<<<<
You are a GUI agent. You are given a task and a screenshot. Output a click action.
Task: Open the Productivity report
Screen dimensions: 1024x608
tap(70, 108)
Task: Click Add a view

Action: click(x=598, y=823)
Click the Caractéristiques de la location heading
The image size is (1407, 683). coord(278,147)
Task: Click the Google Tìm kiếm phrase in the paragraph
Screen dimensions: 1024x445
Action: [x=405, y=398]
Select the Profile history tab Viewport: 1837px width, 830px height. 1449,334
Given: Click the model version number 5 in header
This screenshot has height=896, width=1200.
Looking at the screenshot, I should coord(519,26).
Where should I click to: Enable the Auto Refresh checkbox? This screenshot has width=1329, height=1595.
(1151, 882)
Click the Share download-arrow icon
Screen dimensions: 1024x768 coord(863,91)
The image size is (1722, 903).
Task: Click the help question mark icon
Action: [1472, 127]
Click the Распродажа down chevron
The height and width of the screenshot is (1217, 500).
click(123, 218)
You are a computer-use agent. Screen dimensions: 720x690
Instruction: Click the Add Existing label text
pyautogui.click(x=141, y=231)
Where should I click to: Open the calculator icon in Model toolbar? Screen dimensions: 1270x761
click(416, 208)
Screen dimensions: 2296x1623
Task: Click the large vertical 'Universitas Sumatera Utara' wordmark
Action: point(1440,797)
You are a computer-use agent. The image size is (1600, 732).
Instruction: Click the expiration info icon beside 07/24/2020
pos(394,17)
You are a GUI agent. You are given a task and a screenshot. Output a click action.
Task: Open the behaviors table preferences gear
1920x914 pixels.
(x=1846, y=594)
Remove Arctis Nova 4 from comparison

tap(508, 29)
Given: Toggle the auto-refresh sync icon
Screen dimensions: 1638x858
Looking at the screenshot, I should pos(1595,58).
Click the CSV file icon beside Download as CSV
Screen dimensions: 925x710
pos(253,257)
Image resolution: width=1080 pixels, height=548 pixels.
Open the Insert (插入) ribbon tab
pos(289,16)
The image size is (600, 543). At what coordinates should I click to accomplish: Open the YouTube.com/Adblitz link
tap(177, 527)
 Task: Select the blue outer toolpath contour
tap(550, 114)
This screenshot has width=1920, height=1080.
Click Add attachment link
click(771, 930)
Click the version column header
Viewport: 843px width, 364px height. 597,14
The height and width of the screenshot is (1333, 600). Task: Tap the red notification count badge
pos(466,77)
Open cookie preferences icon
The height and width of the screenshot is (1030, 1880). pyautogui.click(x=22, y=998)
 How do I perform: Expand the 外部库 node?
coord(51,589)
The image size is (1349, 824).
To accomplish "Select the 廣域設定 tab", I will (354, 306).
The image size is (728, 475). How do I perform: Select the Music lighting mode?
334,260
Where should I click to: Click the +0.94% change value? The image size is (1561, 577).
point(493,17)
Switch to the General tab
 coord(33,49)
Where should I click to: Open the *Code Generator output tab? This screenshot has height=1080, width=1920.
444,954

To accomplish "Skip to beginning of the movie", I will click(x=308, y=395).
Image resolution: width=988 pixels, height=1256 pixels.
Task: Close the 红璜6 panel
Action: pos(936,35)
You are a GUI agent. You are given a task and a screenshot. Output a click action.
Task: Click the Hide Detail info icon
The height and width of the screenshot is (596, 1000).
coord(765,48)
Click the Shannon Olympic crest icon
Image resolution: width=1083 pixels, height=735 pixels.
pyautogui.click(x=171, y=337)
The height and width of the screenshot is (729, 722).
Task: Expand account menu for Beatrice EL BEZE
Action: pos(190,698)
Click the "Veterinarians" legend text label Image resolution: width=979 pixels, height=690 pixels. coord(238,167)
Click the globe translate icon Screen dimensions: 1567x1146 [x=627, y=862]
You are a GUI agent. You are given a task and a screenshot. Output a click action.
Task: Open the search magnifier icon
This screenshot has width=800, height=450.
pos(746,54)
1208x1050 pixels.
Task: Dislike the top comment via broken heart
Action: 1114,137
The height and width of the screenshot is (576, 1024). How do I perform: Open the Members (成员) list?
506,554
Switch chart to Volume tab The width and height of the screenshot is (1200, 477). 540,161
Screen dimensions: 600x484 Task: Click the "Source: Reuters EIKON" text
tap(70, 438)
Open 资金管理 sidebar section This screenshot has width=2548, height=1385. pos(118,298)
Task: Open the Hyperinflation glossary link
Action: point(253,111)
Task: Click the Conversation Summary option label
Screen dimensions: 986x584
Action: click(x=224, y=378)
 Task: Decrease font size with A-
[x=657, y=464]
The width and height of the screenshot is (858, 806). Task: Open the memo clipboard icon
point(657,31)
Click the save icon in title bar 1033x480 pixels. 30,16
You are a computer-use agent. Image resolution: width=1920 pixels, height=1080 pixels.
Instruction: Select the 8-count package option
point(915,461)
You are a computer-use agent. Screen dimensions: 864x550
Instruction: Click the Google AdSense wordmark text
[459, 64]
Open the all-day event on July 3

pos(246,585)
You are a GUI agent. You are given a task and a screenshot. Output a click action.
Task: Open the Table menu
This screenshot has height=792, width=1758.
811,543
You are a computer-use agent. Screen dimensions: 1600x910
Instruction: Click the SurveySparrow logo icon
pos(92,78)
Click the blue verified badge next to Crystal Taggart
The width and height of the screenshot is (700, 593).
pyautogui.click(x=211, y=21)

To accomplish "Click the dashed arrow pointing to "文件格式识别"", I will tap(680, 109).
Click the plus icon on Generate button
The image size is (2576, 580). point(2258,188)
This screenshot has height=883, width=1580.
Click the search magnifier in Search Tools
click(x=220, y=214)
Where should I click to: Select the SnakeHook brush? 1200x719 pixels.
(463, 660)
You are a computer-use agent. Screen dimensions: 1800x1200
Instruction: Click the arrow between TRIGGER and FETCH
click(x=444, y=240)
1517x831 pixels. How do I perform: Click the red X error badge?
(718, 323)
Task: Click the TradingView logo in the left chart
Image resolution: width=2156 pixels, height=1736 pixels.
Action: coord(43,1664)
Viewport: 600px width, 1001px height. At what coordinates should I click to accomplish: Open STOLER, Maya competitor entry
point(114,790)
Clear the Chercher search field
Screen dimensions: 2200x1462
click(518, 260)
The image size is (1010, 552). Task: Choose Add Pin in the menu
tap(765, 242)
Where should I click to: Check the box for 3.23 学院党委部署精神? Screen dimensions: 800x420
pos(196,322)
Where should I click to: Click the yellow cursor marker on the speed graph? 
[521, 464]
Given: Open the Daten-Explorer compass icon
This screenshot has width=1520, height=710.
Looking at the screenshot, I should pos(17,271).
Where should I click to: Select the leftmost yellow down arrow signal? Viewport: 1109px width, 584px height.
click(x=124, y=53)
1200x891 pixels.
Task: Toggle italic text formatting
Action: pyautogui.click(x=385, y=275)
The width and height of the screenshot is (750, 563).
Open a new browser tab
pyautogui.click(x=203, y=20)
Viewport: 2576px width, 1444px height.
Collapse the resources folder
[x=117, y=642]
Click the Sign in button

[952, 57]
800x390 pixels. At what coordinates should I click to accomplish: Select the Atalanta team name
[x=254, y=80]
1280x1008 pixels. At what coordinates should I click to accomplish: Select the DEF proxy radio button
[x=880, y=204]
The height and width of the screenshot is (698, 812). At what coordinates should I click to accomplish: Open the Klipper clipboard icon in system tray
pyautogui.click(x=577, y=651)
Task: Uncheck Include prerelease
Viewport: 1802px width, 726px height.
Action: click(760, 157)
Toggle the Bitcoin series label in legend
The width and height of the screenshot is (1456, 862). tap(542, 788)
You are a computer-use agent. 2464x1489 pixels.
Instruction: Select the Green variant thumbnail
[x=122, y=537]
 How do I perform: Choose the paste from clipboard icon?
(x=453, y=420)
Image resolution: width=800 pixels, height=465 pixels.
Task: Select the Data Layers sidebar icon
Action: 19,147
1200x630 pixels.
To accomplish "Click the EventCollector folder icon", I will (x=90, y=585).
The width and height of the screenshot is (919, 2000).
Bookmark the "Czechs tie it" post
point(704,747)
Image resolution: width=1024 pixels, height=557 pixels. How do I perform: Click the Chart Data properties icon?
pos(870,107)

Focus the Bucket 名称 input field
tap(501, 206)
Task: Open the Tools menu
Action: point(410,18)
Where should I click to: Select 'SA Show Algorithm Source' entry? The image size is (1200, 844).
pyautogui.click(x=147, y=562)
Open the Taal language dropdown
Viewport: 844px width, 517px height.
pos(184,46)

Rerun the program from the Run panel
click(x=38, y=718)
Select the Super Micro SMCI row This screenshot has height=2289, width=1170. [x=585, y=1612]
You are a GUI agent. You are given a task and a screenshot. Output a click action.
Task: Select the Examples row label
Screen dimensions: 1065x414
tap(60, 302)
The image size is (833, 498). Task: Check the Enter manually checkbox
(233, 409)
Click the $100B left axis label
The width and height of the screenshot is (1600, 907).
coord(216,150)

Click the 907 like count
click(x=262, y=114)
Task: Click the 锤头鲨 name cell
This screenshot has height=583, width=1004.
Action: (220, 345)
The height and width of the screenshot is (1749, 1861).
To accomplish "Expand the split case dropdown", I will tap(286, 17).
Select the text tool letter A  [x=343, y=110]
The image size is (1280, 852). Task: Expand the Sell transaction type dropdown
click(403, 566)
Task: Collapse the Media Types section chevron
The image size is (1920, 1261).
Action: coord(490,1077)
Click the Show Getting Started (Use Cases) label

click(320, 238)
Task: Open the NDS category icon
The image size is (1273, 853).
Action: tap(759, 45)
>>>>
→ **GIVEN PROBLEM**: Reproduce without alteration the rows from the line containing "Image resolution: width=1024" to the line containing "Select the Super", both lines included.

→ **COMPLETED EXERCISE**:
Image resolution: width=1024 pixels, height=557 pixels. How do I perform: Click the Chart Data properties icon?
pos(870,107)

Focus the Bucket 名称 input field
tap(501, 206)
Task: Open the Tools menu
Action: point(410,18)
Where should I click to: Select 'SA Show Algorithm Source' entry? The image size is (1200, 844).
pyautogui.click(x=147, y=562)
Open the Taal language dropdown
Viewport: 844px width, 517px height.
pos(184,46)

Rerun the program from the Run panel
click(x=38, y=718)
Select the Super Micro SMCI row This screenshot has height=2289, width=1170. [x=585, y=1612]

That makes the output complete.